***** RECORD SET
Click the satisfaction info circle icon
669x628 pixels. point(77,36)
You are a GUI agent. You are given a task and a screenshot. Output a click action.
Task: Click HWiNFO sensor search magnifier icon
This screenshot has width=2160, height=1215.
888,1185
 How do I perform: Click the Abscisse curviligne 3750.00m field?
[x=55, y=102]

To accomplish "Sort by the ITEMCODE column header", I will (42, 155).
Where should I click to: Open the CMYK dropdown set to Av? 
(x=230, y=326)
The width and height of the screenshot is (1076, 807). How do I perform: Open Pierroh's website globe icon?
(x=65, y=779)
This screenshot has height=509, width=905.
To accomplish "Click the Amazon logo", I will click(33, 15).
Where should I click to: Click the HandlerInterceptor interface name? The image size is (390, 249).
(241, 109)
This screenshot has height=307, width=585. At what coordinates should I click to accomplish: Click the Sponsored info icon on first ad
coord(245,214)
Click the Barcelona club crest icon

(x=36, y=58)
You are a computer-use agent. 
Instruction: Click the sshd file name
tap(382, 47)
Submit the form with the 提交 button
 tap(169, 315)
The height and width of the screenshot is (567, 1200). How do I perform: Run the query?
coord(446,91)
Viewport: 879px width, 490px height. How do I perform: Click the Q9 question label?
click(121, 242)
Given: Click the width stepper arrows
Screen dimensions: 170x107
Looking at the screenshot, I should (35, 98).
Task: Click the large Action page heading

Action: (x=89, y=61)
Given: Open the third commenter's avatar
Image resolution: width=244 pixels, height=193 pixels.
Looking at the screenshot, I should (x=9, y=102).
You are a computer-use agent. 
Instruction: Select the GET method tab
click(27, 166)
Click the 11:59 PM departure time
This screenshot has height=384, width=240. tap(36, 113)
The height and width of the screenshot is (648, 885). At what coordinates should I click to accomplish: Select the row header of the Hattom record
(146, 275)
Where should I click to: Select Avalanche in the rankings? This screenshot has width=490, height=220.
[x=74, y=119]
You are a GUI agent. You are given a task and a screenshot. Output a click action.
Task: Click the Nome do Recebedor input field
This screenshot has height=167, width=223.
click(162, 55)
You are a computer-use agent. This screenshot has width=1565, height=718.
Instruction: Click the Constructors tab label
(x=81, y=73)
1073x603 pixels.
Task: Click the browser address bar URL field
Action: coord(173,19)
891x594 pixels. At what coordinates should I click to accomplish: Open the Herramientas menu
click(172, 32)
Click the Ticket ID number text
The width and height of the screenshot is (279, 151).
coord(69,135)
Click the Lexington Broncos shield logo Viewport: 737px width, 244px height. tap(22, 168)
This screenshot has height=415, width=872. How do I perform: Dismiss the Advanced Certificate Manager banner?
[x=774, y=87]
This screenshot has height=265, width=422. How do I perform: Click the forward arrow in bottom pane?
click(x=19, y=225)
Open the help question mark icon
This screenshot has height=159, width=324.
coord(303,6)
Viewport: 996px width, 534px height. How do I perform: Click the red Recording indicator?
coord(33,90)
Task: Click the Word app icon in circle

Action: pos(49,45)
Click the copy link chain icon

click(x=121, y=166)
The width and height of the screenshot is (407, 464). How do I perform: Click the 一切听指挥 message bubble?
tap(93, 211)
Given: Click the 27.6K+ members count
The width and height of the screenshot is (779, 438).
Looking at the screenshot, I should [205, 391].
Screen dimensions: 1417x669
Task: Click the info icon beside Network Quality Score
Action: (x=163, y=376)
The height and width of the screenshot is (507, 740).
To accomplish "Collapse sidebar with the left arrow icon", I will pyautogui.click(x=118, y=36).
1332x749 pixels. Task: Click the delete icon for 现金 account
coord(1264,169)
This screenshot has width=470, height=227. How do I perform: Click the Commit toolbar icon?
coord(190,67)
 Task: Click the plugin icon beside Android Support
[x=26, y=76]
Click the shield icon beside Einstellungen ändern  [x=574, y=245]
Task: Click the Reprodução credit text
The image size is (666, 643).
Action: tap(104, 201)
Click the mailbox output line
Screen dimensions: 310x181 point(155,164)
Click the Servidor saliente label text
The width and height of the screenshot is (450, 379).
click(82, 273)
**********
DIRECTIONS: Output the entries above as a JSON list of strings, with each line as a separate string and blank lines omitted.

REPLY TO THE EXERCISE:
[
  "Click the satisfaction info circle icon",
  "669x628 pixels. point(77,36)",
  "You are a GUI agent. You are given a task and a screenshot. Output a click action.",
  "Task: Click HWiNFO sensor search magnifier icon",
  "This screenshot has width=2160, height=1215.",
  "888,1185",
  " How do I perform: Click the Abscisse curviligne 3750.00m field?",
  "[x=55, y=102]",
  "To accomplish \"Sort by the ITEMCODE column header\", I will (42, 155).",
  "Where should I click to: Open the CMYK dropdown set to Av? ",
  "(x=230, y=326)",
  "The width and height of the screenshot is (1076, 807). How do I perform: Open Pierroh's website globe icon?",
  "(x=65, y=779)",
  "This screenshot has height=509, width=905.",
  "To accomplish \"Click the Amazon logo\", I will click(33, 15).",
  "Where should I click to: Click the HandlerInterceptor interface name? The image size is (390, 249).",
  "(241, 109)",
  "This screenshot has height=307, width=585. At what coordinates should I click to accomplish: Click the Sponsored info icon on first ad",
  "coord(245,214)",
  "Click the Barcelona club crest icon",
  "(x=36, y=58)",
  "You are a computer-use agent. ",
  "Instruction: Click the sshd file name",
  "tap(382, 47)",
  "Submit the form with the 提交 button",
  " tap(169, 315)",
  "The height and width of the screenshot is (567, 1200). How do I perform: Run the query?",
  "coord(446,91)",
  "Viewport: 879px width, 490px height. How do I perform: Click the Q9 question label?",
  "click(121, 242)",
  "Given: Click the width stepper arrows",
  "Screen dimensions: 170x107",
  "Looking at the screenshot, I should (35, 98).",
  "Task: Click the large Action page heading",
  "Action: (x=89, y=61)",
  "Given: Open the third commenter's avatar",
  "Image resolution: width=244 pixels, height=193 pixels.",
  "Looking at the screenshot, I should (x=9, y=102).",
  "You are a computer-use agent. ",
  "Instruction: Select the GET method tab",
  "click(27, 166)",
  "Click the 11:59 PM departure time",
  "This screenshot has height=384, width=240. tap(36, 113)",
  "The height and width of the screenshot is (648, 885). At what coordinates should I click to accomplish: Select the row header of the Hattom record",
  "(146, 275)",
  "Where should I click to: Select Avalanche in the rankings? This screenshot has width=490, height=220.",
  "[x=74, y=119]",
  "You are a GUI agent. You are given a task and a screenshot. Output a click action.",
  "Task: Click the Nome do Recebedor input field",
  "This screenshot has height=167, width=223.",
  "click(162, 55)",
  "You are a computer-use agent. This screenshot has width=1565, height=718.",
  "Instruction: Click the Constructors tab label",
  "(x=81, y=73)",
  "1073x603 pixels.",
  "Task: Click the browser address bar URL field",
  "Action: coord(173,19)",
  "891x594 pixels. At what coordinates should I click to accomplish: Open the Herramientas menu",
  "click(172, 32)",
  "Click the Ticket ID number text",
  "The width and height of the screenshot is (279, 151).",
  "coord(69,135)",
  "Click the Lexington Broncos shield logo Viewport: 737px width, 244px height. tap(22, 168)",
  "This screenshot has height=415, width=872. How do I perform: Dismiss the Advanced Certificate Manager banner?",
  "[x=774, y=87]",
  "This screenshot has height=265, width=422. How do I perform: Click the forward arrow in bottom pane?",
  "click(x=19, y=225)",
  "Open the help question mark icon",
  "This screenshot has height=159, width=324.",
  "coord(303,6)",
  "Viewport: 996px width, 534px height. How do I perform: Click the red Recording indicator?",
  "coord(33,90)",
  "Task: Click the Word app icon in circle",
  "Action: pos(49,45)",
  "Click the copy link chain icon",
  "click(x=121, y=166)",
  "The width and height of the screenshot is (407, 464). How do I perform: Click the 一切听指挥 message bubble?",
  "tap(93, 211)",
  "Given: Click the 27.6K+ members count",
  "The width and height of the screenshot is (779, 438).",
  "Looking at the screenshot, I should [205, 391].",
  "Screen dimensions: 1417x669",
  "Task: Click the info icon beside Network Quality Score",
  "Action: (x=163, y=376)",
  "The height and width of the screenshot is (507, 740).",
  "To accomplish \"Collapse sidebar with the left arrow icon\", I will pyautogui.click(x=118, y=36).",
  "1332x749 pixels. Task: Click the delete icon for 现金 account",
  "coord(1264,169)",
  "This screenshot has width=470, height=227. How do I perform: Click the Commit toolbar icon?",
  "coord(190,67)",
  " Task: Click the plugin icon beside Android Support",
  "[x=26, y=76]",
  "Click the shield icon beside Einstellungen ändern  [x=574, y=245]",
  "Task: Click the Reprodução credit text",
  "The image size is (666, 643).",
  "Action: tap(104, 201)",
  "Click the mailbox output line",
  "Screen dimensions: 310x181 point(155,164)",
  "Click the Servidor saliente label text",
  "The width and height of the screenshot is (450, 379).",
  "click(82, 273)"
]